By the way, this guy says we’re not going to name our device an iTablet. He’s betting on iPad or iTab.


Freetard developer argues with Palm, and frankly I’m not sure which one to hate most

The good news is that Palm’s App Store is a mess, and it’s run by idiots, and the third-party freaks are giving Palm just as much grief as they’re giving us. Yay.

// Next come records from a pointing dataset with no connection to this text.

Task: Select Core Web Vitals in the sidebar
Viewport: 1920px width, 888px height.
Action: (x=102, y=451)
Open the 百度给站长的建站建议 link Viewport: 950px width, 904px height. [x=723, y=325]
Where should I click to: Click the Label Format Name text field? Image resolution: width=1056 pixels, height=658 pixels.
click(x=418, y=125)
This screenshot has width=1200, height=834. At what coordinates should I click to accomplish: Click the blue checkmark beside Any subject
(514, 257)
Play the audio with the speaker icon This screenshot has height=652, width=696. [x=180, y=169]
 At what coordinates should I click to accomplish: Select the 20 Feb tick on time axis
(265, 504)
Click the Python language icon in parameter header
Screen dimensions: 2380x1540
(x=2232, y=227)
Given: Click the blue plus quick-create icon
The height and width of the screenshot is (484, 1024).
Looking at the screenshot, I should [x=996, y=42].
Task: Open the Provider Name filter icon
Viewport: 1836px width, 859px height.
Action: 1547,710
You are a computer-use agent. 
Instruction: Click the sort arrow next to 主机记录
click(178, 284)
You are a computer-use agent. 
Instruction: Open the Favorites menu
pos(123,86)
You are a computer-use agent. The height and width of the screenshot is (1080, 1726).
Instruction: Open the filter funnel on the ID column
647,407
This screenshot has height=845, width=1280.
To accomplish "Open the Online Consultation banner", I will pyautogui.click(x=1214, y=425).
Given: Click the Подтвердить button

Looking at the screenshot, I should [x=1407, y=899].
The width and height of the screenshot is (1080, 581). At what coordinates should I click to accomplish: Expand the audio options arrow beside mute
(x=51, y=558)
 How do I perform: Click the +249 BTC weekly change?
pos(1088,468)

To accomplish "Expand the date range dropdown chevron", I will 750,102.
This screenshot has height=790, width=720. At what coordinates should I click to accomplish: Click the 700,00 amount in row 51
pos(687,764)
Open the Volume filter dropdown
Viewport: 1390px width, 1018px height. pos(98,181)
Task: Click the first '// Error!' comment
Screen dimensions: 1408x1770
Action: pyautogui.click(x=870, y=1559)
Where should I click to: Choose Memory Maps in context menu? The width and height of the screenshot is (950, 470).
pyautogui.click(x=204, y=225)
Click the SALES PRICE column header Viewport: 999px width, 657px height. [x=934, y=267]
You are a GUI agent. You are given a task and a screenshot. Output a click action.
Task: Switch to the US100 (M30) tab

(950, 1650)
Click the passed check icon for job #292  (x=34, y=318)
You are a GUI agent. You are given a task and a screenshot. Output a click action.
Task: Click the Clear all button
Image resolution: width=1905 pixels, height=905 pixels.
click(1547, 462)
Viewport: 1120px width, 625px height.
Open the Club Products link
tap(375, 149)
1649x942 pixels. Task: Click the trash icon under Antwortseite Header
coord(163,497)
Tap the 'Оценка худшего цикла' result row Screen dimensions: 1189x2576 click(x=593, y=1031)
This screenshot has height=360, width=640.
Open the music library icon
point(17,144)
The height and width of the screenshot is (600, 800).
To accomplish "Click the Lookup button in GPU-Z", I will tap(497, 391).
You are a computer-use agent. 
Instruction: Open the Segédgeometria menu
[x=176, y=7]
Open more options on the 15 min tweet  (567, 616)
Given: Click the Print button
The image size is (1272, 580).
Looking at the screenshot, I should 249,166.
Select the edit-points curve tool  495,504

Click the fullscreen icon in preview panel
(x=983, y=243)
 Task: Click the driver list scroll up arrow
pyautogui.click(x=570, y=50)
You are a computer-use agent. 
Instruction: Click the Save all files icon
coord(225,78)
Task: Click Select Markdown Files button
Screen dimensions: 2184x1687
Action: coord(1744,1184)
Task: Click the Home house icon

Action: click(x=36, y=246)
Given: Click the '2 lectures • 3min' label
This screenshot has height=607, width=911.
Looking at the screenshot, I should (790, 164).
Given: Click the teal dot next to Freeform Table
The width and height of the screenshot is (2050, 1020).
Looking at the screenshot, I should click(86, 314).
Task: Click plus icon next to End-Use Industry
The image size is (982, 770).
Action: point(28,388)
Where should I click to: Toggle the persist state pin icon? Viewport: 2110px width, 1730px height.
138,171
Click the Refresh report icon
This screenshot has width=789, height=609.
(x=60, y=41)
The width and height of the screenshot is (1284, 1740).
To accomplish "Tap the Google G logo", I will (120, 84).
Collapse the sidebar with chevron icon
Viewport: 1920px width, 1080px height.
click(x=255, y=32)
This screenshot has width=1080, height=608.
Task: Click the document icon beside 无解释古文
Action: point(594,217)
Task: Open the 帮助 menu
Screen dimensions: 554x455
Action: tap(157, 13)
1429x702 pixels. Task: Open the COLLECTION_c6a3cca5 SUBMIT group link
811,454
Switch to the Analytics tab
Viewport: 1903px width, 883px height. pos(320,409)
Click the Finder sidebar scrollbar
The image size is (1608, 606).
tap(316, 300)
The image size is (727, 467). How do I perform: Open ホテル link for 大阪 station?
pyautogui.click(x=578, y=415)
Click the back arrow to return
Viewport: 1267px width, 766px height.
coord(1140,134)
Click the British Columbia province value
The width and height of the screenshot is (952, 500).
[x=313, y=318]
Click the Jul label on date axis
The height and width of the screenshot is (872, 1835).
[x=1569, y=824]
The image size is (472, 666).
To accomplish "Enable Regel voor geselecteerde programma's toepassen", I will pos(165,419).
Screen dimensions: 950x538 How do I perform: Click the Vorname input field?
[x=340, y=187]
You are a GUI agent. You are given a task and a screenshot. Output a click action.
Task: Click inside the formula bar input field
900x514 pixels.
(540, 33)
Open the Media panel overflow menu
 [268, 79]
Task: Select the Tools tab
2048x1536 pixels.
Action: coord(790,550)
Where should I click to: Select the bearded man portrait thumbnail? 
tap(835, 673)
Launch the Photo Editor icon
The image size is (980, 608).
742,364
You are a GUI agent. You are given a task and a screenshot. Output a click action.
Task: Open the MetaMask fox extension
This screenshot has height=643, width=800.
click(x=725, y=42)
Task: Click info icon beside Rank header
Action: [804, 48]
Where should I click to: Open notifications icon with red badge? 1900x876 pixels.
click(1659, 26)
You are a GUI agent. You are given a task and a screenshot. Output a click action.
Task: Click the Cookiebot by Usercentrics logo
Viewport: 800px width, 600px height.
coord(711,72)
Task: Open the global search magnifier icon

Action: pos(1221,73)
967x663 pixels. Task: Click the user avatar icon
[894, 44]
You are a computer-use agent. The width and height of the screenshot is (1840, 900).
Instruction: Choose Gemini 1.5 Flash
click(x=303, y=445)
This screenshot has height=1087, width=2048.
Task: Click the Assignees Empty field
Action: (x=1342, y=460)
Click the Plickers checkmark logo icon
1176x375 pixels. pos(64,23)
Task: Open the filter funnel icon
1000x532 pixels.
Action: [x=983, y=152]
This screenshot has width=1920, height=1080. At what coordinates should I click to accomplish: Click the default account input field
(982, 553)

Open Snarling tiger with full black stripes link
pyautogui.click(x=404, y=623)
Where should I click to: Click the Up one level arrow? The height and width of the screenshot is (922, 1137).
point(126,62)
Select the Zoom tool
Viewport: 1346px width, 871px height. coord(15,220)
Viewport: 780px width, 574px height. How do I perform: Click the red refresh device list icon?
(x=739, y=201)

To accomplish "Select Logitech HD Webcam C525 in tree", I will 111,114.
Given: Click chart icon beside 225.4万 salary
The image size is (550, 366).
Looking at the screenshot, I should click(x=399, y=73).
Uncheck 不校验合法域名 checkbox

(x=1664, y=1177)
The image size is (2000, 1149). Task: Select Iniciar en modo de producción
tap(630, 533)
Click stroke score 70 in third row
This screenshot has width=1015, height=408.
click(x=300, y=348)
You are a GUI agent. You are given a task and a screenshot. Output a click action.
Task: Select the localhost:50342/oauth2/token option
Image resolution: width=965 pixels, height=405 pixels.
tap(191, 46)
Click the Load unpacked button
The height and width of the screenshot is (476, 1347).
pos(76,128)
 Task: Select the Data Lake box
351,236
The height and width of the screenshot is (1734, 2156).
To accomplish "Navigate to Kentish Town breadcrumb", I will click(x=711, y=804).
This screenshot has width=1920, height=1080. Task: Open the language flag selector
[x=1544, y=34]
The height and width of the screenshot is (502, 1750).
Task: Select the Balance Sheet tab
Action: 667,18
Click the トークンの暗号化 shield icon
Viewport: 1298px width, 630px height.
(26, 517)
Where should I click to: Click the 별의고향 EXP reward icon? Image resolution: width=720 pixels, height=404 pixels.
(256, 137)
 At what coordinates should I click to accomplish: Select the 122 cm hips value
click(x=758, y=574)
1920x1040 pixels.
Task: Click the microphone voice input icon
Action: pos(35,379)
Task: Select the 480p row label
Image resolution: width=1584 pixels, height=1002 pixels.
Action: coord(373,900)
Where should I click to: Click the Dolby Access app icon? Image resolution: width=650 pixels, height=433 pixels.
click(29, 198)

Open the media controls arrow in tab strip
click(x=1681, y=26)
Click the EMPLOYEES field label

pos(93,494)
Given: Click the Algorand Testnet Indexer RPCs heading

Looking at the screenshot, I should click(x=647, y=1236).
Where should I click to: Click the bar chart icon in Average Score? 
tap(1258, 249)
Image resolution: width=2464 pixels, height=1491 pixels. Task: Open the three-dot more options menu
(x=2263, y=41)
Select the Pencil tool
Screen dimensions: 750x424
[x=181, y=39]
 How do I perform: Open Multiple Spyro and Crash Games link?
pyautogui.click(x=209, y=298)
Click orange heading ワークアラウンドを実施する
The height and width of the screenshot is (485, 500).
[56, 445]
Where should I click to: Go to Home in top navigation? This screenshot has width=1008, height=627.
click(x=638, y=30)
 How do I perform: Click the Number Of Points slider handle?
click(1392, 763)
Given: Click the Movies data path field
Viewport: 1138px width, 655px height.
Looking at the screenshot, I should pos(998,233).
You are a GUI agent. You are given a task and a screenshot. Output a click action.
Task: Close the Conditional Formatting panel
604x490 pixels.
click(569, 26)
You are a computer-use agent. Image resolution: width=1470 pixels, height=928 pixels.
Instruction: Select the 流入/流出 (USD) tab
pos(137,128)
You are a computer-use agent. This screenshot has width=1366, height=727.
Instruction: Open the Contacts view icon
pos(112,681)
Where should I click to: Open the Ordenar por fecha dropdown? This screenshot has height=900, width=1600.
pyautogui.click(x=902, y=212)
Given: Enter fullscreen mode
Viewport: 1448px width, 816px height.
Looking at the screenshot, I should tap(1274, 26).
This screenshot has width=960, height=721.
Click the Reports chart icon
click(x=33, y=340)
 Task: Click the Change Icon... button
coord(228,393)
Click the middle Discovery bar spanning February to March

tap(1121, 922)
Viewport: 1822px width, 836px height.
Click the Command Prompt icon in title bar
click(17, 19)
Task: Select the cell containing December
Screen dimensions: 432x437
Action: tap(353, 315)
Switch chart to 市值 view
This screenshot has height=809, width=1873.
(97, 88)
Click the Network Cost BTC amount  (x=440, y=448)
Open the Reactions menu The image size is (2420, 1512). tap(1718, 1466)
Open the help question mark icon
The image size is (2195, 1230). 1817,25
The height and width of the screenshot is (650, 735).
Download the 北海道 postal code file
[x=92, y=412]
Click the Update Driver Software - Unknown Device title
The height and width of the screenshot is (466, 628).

I have to tell you, as much as I love having billions of app downloads on our App Store and tens of thousands of apps available, dealing with these little dickwads is a huge headache and the 30% of revenues that we skim from them doesn’t begin to make up for the hassles they deliver. Luckily we’re big enough and nasty enough to handle these buffoons. That’s not the case for Palm, however. They need to be nice to these douchebags. Sadly, nobody has told them that — they think they’re a miniature version of Apple. So naturally they are running roughshod over their developers. Check out the “Kafka-esque nightmare” that this guy has endured in trying to get his free application distributed via Palm’s store. But see also if you don’t agree with me that after you read this guy’s complaint, he’s the one who comes out looking like the idiot. Frankly, we wouldn’t waste five minutes on him. But Palm has been going around and around with him for weeks.

Basically the guy’s got sand up in his pussy because the old PalmOS environment used to be a total free-for-all, but now Ruby (aka Mini Steve) is imposing some Apple-style command-and-control top-down discipline on these buffoons and amateurs. Oh, and they required him to have a PayPal account, and that’s a deal breaker for him because he’s afraid that if PayPal has his credit card number on file the government will be able to find him on the grid and they’ll start beaming messages into his house again and controlling his thoughts and he’ll have to move back down into the basement and line the walls with tinfoil again and never go outside. Or something.

Anyway, Ruby, congratulations. I’m really happy for you. Couldn’t happen to a nicer guy.